• The task: Please arrange the material from its start through the line containing "coordinates (720, 494)." as a Markdown table with the columns Row and Line. Number each line and leave out blank lines.

=-=-=

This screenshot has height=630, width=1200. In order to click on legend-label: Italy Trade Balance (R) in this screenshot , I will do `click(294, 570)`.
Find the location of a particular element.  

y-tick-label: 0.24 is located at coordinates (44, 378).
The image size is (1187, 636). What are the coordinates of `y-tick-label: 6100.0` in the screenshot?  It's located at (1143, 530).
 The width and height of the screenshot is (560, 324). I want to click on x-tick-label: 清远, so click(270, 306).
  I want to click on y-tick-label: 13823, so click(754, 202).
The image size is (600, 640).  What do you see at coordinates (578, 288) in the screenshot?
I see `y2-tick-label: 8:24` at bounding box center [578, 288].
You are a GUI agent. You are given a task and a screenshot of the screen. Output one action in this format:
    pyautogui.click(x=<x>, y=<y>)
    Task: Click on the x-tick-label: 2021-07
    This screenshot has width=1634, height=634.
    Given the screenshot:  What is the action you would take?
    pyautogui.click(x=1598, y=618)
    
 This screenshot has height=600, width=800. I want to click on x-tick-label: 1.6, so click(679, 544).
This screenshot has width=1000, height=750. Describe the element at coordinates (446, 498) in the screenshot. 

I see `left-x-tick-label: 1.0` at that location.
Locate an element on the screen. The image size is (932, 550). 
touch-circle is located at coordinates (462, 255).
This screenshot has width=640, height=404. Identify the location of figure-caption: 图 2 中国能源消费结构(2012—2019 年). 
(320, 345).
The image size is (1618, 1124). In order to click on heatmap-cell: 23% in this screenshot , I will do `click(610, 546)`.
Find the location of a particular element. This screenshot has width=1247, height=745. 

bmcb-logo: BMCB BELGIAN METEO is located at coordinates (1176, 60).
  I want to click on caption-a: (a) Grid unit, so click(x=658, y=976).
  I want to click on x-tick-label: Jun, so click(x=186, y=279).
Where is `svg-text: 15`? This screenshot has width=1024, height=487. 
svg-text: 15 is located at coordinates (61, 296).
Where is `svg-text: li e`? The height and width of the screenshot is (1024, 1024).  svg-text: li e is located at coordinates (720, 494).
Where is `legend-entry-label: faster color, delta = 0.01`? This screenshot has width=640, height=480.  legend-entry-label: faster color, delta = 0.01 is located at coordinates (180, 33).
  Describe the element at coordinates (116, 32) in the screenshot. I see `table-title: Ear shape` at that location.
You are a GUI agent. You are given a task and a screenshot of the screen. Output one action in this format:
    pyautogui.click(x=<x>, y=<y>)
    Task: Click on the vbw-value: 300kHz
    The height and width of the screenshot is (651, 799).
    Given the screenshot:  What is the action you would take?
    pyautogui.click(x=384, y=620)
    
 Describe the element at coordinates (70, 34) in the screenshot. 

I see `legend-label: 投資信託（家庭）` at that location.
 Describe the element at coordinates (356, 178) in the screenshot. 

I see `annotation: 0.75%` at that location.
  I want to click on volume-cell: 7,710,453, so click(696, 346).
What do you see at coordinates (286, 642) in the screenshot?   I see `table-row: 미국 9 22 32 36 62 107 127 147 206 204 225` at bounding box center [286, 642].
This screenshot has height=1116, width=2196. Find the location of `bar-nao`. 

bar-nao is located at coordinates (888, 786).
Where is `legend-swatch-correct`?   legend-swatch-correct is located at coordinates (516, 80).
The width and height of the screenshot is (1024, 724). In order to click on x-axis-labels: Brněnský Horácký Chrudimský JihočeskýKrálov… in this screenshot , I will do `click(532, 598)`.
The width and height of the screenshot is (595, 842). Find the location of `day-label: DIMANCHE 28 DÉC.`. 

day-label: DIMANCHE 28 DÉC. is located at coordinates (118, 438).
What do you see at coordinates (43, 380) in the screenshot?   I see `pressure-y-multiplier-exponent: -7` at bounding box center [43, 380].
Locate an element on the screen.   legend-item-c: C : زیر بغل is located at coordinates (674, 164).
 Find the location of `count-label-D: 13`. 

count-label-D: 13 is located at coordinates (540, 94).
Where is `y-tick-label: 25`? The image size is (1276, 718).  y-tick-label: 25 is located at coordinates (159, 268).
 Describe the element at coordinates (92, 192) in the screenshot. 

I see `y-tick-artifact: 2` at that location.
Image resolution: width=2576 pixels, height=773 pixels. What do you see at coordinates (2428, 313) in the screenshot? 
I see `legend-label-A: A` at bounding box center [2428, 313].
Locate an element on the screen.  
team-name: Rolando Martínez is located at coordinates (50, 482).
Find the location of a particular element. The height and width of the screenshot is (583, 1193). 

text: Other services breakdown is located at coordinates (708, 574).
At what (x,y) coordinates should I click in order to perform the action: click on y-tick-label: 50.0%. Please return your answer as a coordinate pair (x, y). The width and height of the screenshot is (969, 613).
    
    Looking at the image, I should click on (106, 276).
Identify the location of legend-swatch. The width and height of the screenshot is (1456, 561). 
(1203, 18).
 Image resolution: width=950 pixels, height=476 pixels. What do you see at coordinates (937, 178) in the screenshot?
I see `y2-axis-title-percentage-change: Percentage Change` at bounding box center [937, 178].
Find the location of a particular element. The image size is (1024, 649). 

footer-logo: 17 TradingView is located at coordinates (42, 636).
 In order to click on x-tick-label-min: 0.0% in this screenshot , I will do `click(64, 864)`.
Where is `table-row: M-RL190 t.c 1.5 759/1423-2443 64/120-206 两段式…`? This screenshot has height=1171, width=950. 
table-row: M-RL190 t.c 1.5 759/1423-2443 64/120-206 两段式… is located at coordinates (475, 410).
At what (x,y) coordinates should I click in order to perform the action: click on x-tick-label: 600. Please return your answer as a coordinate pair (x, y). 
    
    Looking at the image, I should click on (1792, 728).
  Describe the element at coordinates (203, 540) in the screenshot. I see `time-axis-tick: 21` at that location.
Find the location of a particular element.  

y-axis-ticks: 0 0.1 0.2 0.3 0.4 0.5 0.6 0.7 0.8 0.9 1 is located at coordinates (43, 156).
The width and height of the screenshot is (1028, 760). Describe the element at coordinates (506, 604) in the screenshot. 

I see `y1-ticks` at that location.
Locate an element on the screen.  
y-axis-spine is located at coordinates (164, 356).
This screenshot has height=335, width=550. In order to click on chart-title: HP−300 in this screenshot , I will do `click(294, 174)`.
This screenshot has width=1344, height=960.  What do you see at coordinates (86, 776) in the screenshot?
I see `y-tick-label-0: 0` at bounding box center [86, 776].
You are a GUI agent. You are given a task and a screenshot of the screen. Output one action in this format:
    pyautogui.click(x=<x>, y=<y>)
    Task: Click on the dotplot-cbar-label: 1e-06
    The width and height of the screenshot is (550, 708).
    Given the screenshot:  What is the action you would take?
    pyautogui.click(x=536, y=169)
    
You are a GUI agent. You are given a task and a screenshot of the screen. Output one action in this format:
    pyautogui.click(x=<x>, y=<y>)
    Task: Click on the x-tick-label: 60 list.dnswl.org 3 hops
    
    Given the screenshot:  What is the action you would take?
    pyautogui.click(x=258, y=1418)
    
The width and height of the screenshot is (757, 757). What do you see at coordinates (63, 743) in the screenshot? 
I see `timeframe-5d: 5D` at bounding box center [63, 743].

=-=-=

• Answer:
| Row | Line |
|---|---|
| 1 | This screenshot has height=630, width=1200. In order to click on legend-label: Italy Trade Balance (R) in this screenshot , I will do `click(294, 570)`. |
| 2 | Find the location of a particular element.   |
| 3 | y-tick-label: 0.24 is located at coordinates (44, 378). |
| 4 | The image size is (1187, 636). What are the coordinates of `y-tick-label: 6100.0` in the screenshot?  It's located at (1143, 530). |
| 5 |  The width and height of the screenshot is (560, 324). I want to click on x-tick-label: 清远, so click(270, 306). |
| 6 |   I want to click on y-tick-label: 13823, so click(754, 202). |
| 7 | The image size is (600, 640).  What do you see at coordinates (578, 288) in the screenshot? |
| 8 | I see `y2-tick-label: 8:24` at bounding box center [578, 288]. |
| 9 | You are a GUI agent. You are given a task and a screenshot of the screen. Output one action in this format: |
| 10 |     pyautogui.click(x=<x>, y=<y>) |
| 11 |     Task: Click on the x-tick-label: 2021-07 |
| 12 |     This screenshot has width=1634, height=634. |
| 13 |     Given the screenshot:  What is the action you would take? |
| 14 |     pyautogui.click(x=1598, y=618) |
| 15 |  This screenshot has height=600, width=800. I want to click on x-tick-label: 1.6, so click(679, 544). |
| 16 | This screenshot has width=1000, height=750. Describe the element at coordinates (446, 498) in the screenshot.  |
| 17 | I see `left-x-tick-label: 1.0` at that location. |
| 18 | Locate an element on the screen. The image size is (932, 550).  |
| 19 | touch-circle is located at coordinates (462, 255). |
| 20 | This screenshot has width=640, height=404. Identify the location of figure-caption: 图 2 中国能源消费结构(2012—2019 年).  |
| 21 | (320, 345). |
| 22 | The image size is (1618, 1124). In order to click on heatmap-cell: 23% in this screenshot , I will do `click(610, 546)`. |
| 23 | Find the location of a particular element. This screenshot has width=1247, height=745.  |
| 24 | bmcb-logo: BMCB BELGIAN METEO is located at coordinates (1176, 60). |
| 25 |   I want to click on caption-a: (a) Grid unit, so click(x=658, y=976). |
| 26 |   I want to click on x-tick-label: Jun, so click(x=186, y=279). |
| 27 | Where is `svg-text: 15`? This screenshot has width=1024, height=487.  |
| 28 | svg-text: 15 is located at coordinates (61, 296). |
| 29 | Where is `svg-text: li e`? The height and width of the screenshot is (1024, 1024).  svg-text: li e is located at coordinates (720, 494). |